**Task to carry out**:
Here are the records. Write out exactly the lines between the one holding "Instruction: Click the red" and the one holding "Image resolution: width=690", inclusive.

*** Block opens ***

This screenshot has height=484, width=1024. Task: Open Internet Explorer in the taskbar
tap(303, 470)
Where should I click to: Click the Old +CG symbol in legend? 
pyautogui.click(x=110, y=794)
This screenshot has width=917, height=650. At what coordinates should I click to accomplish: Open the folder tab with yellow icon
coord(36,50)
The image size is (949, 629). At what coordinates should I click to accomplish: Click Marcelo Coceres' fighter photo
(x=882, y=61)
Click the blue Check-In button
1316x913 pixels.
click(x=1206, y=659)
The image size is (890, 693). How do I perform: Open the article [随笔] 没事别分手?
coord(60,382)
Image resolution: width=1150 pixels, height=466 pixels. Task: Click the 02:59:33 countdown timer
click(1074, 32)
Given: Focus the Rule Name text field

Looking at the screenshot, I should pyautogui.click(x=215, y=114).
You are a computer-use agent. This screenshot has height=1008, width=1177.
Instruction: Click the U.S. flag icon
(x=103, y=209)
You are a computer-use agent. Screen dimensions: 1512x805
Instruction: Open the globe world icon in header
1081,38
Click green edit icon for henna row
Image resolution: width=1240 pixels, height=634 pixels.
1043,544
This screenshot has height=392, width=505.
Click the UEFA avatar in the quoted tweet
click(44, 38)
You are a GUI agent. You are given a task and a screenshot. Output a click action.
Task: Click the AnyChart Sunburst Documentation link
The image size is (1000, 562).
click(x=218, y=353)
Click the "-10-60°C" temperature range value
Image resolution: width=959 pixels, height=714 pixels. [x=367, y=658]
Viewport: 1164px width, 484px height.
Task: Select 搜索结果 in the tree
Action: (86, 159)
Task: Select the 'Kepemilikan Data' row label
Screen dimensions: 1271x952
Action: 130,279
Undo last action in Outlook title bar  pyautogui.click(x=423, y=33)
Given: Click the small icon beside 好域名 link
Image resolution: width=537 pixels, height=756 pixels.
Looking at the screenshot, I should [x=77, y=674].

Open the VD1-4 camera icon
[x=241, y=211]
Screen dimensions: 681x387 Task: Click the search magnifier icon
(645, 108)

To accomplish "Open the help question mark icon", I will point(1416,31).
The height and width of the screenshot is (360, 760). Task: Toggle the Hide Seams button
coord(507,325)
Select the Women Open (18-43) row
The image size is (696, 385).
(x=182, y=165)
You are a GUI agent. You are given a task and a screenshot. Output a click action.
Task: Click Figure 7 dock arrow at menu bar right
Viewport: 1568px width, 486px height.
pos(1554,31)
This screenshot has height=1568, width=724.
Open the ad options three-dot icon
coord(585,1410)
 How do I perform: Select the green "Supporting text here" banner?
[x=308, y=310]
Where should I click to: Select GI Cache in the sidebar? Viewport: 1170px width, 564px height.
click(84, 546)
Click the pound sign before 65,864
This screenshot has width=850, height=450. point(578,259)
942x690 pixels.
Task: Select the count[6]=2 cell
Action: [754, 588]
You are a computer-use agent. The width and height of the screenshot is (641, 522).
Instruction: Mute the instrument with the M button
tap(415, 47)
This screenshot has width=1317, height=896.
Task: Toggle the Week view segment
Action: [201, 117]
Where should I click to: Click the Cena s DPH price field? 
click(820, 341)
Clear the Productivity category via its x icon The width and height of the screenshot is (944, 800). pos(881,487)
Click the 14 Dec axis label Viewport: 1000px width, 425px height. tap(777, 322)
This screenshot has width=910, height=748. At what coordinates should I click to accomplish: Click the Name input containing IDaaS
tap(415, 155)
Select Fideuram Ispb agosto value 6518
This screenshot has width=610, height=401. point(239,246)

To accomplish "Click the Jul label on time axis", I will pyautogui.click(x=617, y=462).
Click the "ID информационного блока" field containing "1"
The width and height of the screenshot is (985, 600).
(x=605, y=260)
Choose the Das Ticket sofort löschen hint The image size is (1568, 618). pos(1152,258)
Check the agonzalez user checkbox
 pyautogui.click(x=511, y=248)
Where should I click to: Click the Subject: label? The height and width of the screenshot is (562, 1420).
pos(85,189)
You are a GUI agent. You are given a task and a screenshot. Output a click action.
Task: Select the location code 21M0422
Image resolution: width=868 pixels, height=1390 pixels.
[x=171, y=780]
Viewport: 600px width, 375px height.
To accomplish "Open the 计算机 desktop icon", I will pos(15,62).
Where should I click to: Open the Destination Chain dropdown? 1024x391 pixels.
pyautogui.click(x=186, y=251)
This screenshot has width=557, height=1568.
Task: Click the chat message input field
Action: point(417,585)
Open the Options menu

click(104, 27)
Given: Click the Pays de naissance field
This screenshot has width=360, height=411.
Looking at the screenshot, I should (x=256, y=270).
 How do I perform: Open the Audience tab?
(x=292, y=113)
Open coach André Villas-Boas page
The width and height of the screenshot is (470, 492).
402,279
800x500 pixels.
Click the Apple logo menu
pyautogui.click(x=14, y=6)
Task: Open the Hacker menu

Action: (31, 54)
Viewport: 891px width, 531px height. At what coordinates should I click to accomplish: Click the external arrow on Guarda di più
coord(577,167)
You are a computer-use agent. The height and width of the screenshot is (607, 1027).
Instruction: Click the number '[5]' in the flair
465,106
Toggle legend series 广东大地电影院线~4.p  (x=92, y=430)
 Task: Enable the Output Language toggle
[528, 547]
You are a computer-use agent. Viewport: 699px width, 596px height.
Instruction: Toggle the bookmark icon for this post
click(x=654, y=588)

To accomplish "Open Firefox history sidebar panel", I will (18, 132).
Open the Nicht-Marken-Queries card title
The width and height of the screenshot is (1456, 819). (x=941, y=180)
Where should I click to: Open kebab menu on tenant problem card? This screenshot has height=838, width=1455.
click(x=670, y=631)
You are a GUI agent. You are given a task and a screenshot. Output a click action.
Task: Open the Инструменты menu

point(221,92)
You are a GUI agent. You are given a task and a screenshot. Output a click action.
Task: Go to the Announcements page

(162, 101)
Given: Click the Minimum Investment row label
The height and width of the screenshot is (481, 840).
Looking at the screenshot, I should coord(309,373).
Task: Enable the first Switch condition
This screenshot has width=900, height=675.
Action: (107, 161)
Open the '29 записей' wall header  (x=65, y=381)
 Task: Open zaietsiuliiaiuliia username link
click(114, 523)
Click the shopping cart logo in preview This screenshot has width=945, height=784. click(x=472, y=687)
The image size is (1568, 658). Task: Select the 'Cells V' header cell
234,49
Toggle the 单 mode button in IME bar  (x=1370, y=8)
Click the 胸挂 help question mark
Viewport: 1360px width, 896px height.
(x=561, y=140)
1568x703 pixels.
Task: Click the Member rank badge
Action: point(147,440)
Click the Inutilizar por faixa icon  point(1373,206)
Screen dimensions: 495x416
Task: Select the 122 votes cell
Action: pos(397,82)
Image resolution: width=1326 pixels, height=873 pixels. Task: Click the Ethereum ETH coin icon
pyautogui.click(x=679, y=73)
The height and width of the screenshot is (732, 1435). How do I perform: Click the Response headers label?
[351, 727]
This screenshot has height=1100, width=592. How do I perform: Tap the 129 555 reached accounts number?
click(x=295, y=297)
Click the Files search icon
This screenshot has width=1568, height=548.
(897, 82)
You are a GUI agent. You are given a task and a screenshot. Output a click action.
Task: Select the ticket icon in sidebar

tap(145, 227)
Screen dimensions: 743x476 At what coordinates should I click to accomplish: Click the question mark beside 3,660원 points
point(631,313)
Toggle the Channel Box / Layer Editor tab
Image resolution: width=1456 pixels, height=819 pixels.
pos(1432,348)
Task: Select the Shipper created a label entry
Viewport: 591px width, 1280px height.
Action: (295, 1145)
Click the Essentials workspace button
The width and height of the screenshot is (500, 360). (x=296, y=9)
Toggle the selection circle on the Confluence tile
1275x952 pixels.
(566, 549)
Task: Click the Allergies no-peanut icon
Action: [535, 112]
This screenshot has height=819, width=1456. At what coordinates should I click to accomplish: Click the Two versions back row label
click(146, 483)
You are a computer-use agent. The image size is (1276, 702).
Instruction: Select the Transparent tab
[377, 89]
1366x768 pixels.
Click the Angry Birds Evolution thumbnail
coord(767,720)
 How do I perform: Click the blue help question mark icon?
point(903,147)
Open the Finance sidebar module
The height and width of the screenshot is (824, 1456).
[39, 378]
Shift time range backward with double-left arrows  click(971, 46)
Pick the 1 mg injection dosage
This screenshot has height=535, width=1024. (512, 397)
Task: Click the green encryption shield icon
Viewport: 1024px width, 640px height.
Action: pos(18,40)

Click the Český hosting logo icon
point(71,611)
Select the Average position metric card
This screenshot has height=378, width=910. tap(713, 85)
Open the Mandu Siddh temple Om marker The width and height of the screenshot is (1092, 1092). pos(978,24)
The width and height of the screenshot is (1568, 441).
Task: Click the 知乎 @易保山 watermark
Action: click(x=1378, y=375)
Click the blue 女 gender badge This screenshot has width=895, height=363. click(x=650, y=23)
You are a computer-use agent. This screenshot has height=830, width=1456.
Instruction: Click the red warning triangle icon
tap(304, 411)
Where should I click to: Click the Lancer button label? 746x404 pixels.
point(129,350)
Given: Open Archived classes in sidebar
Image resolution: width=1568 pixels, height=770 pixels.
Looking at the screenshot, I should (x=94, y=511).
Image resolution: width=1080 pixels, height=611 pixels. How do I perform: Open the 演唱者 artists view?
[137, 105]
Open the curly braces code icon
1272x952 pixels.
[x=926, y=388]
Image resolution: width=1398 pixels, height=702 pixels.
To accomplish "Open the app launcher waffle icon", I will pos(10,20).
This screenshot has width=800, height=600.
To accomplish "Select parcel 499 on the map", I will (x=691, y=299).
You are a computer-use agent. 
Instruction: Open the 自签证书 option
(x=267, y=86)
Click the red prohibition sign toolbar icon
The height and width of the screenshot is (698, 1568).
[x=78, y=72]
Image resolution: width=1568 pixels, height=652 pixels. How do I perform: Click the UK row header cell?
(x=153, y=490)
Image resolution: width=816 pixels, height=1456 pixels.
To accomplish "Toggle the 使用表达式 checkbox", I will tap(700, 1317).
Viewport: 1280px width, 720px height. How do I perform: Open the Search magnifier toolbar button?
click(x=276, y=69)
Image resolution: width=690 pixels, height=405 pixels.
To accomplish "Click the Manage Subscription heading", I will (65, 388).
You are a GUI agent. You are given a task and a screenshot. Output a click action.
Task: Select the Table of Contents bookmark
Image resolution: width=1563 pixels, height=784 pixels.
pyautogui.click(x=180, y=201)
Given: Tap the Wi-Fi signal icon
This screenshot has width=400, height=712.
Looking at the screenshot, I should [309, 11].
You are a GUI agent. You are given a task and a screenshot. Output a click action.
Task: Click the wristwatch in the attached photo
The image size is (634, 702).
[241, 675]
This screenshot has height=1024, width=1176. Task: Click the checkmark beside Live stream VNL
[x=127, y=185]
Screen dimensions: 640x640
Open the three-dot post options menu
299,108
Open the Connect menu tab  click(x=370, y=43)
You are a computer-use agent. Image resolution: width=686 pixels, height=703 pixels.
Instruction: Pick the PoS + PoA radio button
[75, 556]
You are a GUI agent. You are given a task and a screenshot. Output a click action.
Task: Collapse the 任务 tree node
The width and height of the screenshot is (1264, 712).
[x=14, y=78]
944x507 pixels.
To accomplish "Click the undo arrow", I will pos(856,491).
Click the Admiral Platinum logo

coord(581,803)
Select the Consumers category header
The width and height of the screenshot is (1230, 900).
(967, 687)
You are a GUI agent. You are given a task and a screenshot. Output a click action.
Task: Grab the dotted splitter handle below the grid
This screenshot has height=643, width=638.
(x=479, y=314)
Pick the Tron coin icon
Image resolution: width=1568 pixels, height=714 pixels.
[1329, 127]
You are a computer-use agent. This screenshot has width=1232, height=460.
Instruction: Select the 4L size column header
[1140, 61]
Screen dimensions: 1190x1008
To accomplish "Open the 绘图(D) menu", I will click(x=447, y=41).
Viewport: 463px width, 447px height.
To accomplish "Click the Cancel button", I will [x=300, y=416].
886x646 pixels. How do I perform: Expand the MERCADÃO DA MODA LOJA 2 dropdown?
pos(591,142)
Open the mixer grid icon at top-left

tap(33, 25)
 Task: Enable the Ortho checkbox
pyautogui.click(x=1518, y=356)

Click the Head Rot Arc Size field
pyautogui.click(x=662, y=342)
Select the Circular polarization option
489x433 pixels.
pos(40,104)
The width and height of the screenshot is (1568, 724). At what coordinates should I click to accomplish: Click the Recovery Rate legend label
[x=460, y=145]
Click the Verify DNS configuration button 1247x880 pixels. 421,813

*** Block closes ***

**Solution**:
Instruction: Click the red warning triangle icon
tap(304, 411)
Where should I click to: Click the Lancer button label? 746x404 pixels.
point(129,350)
Given: Open Archived classes in sidebar
Image resolution: width=1568 pixels, height=770 pixels.
Looking at the screenshot, I should (x=94, y=511).
Image resolution: width=1080 pixels, height=611 pixels. How do I perform: Open the 演唱者 artists view?
[137, 105]
Open the curly braces code icon
1272x952 pixels.
[x=926, y=388]
Image resolution: width=1398 pixels, height=702 pixels.
To accomplish "Open the app launcher waffle icon", I will pos(10,20).
This screenshot has width=800, height=600.
To accomplish "Select parcel 499 on the map", I will (x=691, y=299).
You are a computer-use agent. 
Instruction: Open the 自签证书 option
(x=267, y=86)
Click the red prohibition sign toolbar icon
The height and width of the screenshot is (698, 1568).
[x=78, y=72]
Image resolution: width=1568 pixels, height=652 pixels. How do I perform: Click the UK row header cell?
(x=153, y=490)
Image resolution: width=816 pixels, height=1456 pixels.
To accomplish "Toggle the 使用表达式 checkbox", I will tap(700, 1317).
Viewport: 1280px width, 720px height. How do I perform: Open the Search magnifier toolbar button?
click(x=276, y=69)
Image resolution: width=690 pixels, height=405 pixels.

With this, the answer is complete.